Okay, let me go back. I was one of those people a bit dismissive of Twitter. I chortled disdainfully along with Jon Faine when he relayed the news to radio world that there were rumours of YouTube merging with Twitter and Facebook to form a conglomerate known as YouTwitFace. I applauded the divine Miss Kitty Flanagan when she did an hilarious skit shouting Twitter-type information loudly, from a park bench. 
Who cares, I thought, who in the Twittersphere let another cup of tea get cold, bemoaned their dimpled thighs or caught the cat chewing their toothbrush? (Actually, a good warning in that last one maybe...).
So when a particular course I’m doing decreed that we all must have a ‘presence on the ‘Net’—including on Twitter—I hit upon the amazingly unique idea of hiding behind one of my dogs (thanks Archie) and setting up the account in his name.
And oh, how very unoriginal that turned out to be. A zillion dog owners throughout the world thought of this years ago. Many of them have four and five thousand followers!

And how entertaining it is to join the ranks. (Don't mention the time-wasting...)
There’s the gorgeous golden retriever, Tennyson Tails, who tweeted “Human has left vacuum cleaner in the doorway of lounge (turned off). How can I possibly get round it, I will have to sit in the hallway forever.”
Digger (left) with his exploding bed - honestly!
Or the beautiful Cockerpoo (I think we call them Spoodles), Royston Bradley, with a photo of all his toys pegged on the washing line '........ an old photo, Marvin has no ears now'.
There’s the irresistible West Highland Terrier, Busby Watson, with his message “Me moustache is covered in gravy. Look like Poirot.” 
And countless trails of destruction—dog beds, shoes, videos, tv remotes, fruit from backyard trees—with cute photos offering funny justifications from the doggy perpetrators.
I realise this is a bit like people trying to relate their dreams, isn’t it. Chances are you’re not falling around in helpless laughter as I often am when I waste time in the doggy Twittersphere. You have to be there. And thousands of dog-lovers the world over obviously are. Archie has clocked up 335 followers in his first few months. True! Most are from the UK, some from Canada and the US and a few from Australia and Europe. One devoted Follower is a German Neurophysicist now living in Ohio. Go figure.

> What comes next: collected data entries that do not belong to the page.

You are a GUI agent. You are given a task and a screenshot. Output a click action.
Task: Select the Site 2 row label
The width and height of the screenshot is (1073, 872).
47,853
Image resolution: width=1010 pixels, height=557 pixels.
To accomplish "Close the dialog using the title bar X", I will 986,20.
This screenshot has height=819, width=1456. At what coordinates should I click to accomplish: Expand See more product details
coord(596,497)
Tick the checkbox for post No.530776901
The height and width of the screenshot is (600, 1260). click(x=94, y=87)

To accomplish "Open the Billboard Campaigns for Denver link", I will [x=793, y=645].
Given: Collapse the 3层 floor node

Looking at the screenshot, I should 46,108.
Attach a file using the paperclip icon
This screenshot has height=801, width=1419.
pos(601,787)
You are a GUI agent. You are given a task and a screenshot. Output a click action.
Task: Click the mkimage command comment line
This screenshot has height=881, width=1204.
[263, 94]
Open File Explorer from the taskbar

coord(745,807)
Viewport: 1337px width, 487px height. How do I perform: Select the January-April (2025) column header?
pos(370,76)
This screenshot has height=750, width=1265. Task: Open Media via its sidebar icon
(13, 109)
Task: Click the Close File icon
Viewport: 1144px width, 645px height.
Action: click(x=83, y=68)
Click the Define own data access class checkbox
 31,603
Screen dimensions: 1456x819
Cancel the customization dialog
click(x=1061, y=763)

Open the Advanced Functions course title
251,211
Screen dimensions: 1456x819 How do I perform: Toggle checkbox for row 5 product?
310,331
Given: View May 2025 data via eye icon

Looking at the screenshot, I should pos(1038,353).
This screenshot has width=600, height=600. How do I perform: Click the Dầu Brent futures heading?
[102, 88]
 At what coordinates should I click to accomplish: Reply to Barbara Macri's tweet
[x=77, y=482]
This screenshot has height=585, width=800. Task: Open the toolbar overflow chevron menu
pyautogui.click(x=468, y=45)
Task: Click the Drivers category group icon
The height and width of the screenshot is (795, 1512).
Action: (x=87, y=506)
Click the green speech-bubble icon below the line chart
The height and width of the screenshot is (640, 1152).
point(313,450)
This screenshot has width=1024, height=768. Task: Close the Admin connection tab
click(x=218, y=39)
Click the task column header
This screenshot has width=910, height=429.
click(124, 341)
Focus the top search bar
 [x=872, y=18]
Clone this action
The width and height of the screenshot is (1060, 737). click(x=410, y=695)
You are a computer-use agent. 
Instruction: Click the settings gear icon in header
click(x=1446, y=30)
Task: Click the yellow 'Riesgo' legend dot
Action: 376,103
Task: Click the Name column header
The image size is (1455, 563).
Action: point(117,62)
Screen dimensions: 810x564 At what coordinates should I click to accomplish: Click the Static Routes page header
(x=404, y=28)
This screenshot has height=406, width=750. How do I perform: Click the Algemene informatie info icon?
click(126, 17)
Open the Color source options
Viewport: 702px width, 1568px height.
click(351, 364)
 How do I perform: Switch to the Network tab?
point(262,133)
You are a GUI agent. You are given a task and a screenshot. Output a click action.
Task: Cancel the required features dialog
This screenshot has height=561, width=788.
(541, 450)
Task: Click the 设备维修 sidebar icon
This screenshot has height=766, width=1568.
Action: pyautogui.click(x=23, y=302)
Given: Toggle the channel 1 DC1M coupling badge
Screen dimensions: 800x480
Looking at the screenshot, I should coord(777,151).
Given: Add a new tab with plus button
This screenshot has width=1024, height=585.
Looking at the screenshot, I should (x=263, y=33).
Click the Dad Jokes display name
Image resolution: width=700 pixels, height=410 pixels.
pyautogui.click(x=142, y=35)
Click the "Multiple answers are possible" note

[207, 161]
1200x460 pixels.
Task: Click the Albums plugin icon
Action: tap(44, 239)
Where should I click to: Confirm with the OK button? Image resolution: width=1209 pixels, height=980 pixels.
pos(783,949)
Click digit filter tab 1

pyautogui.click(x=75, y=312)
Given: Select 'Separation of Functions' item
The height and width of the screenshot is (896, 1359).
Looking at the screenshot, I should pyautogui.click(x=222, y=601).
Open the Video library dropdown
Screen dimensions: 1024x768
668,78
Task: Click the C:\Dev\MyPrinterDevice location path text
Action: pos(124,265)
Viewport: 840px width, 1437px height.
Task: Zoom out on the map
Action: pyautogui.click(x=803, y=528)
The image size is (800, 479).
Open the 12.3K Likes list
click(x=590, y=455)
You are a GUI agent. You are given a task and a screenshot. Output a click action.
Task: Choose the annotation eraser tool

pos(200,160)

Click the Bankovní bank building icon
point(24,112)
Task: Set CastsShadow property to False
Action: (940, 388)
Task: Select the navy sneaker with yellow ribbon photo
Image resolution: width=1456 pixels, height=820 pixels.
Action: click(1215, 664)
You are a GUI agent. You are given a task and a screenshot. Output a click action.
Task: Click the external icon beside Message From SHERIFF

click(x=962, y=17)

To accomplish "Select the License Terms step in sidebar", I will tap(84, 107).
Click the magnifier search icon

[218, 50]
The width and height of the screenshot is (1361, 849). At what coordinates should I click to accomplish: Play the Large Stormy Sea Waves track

So look, I know it’s a time waster. There’s climate change, Donald Trump, Syria, Africa, refugees, shameful governments all over the world, broken promises and self-serving policies that will affect the state of humankind for centuries to come. How calming then, it is, to view a Tweet with accompanying photo of a brown cocker spaniel staring fixedly at a sunny window and the caption – “Looking for a fly.”  It’s a great antidote, I can tell you. Check it out.